── SUPPLIED RECORDS ──

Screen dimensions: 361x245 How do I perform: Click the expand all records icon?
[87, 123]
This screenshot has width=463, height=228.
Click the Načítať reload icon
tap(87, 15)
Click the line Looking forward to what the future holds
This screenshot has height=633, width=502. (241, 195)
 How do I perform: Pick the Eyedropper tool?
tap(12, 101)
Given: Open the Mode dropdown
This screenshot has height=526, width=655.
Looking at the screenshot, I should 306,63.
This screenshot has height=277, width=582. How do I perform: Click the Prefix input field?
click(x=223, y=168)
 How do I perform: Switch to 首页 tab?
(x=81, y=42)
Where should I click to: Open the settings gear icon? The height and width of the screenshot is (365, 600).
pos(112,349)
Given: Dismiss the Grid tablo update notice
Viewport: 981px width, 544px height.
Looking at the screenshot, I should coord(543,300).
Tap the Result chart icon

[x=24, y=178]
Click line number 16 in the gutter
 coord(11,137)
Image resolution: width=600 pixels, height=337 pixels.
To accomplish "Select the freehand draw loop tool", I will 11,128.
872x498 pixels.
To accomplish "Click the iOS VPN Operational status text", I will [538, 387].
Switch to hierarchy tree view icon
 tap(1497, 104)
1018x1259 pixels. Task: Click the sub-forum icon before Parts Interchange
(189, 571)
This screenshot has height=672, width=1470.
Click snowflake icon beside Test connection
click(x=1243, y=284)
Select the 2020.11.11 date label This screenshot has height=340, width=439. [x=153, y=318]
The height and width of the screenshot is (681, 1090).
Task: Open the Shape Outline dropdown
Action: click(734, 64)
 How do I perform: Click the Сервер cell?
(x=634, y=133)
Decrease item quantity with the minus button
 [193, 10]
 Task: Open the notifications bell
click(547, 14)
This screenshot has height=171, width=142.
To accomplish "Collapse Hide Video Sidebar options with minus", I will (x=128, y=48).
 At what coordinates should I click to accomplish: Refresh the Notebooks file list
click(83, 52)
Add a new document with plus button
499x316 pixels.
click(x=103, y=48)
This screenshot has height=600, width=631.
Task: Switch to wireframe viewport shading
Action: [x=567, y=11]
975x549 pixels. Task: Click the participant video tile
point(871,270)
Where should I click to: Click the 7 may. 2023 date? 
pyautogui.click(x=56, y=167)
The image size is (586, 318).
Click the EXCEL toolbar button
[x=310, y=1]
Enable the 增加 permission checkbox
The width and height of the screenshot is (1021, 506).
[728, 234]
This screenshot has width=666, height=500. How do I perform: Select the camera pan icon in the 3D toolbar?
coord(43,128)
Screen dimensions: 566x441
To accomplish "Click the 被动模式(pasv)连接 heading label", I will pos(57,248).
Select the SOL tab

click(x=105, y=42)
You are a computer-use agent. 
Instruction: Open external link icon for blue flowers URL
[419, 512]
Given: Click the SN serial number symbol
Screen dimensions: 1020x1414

───

◆ WORK INSTRUCTIONS
Exactly as given, restate all the lines above.

◆ RESPONSE BELOW
Screen dimensions: 361x245 How do I perform: Click the expand all records icon?
[87, 123]
This screenshot has width=463, height=228.
Click the Načítať reload icon
tap(87, 15)
Click the line Looking forward to what the future holds
This screenshot has height=633, width=502. (241, 195)
 How do I perform: Pick the Eyedropper tool?
tap(12, 101)
Given: Open the Mode dropdown
This screenshot has height=526, width=655.
Looking at the screenshot, I should 306,63.
This screenshot has height=277, width=582. How do I perform: Click the Prefix input field?
click(x=223, y=168)
 How do I perform: Switch to 首页 tab?
(x=81, y=42)
Where should I click to: Open the settings gear icon? The height and width of the screenshot is (365, 600).
pos(112,349)
Given: Dismiss the Grid tablo update notice
Viewport: 981px width, 544px height.
Looking at the screenshot, I should coord(543,300).
Tap the Result chart icon

[x=24, y=178]
Click line number 16 in the gutter
 coord(11,137)
Image resolution: width=600 pixels, height=337 pixels.
To accomplish "Select the freehand draw loop tool", I will 11,128.
872x498 pixels.
To accomplish "Click the iOS VPN Operational status text", I will [538, 387].
Switch to hierarchy tree view icon
 tap(1497, 104)
1018x1259 pixels. Task: Click the sub-forum icon before Parts Interchange
(189, 571)
This screenshot has height=672, width=1470.
Click snowflake icon beside Test connection
click(x=1243, y=284)
Select the 2020.11.11 date label This screenshot has height=340, width=439. [x=153, y=318]
The height and width of the screenshot is (681, 1090).
Task: Open the Shape Outline dropdown
Action: click(734, 64)
 How do I perform: Click the Сервер cell?
(x=634, y=133)
Decrease item quantity with the minus button
 [193, 10]
 Task: Open the notifications bell
click(547, 14)
This screenshot has height=171, width=142.
To accomplish "Collapse Hide Video Sidebar options with minus", I will (x=128, y=48).
 At what coordinates should I click to accomplish: Refresh the Notebooks file list
click(83, 52)
Add a new document with plus button
499x316 pixels.
click(x=103, y=48)
This screenshot has height=600, width=631.
Task: Switch to wireframe viewport shading
Action: [x=567, y=11]
975x549 pixels. Task: Click the participant video tile
point(871,270)
Where should I click to: Click the 7 may. 2023 date? 
pyautogui.click(x=56, y=167)
The image size is (586, 318).
Click the EXCEL toolbar button
[x=310, y=1]
Enable the 增加 permission checkbox
The width and height of the screenshot is (1021, 506).
[728, 234]
This screenshot has width=666, height=500. How do I perform: Select the camera pan icon in the 3D toolbar?
coord(43,128)
Screen dimensions: 566x441
To accomplish "Click the 被动模式(pasv)连接 heading label", I will pos(57,248).
Select the SOL tab

click(x=105, y=42)
You are a computer-use agent. 
Instruction: Open external link icon for blue flowers URL
[419, 512]
Given: Click the SN serial number symbol
Screen dimensions: 1020x1414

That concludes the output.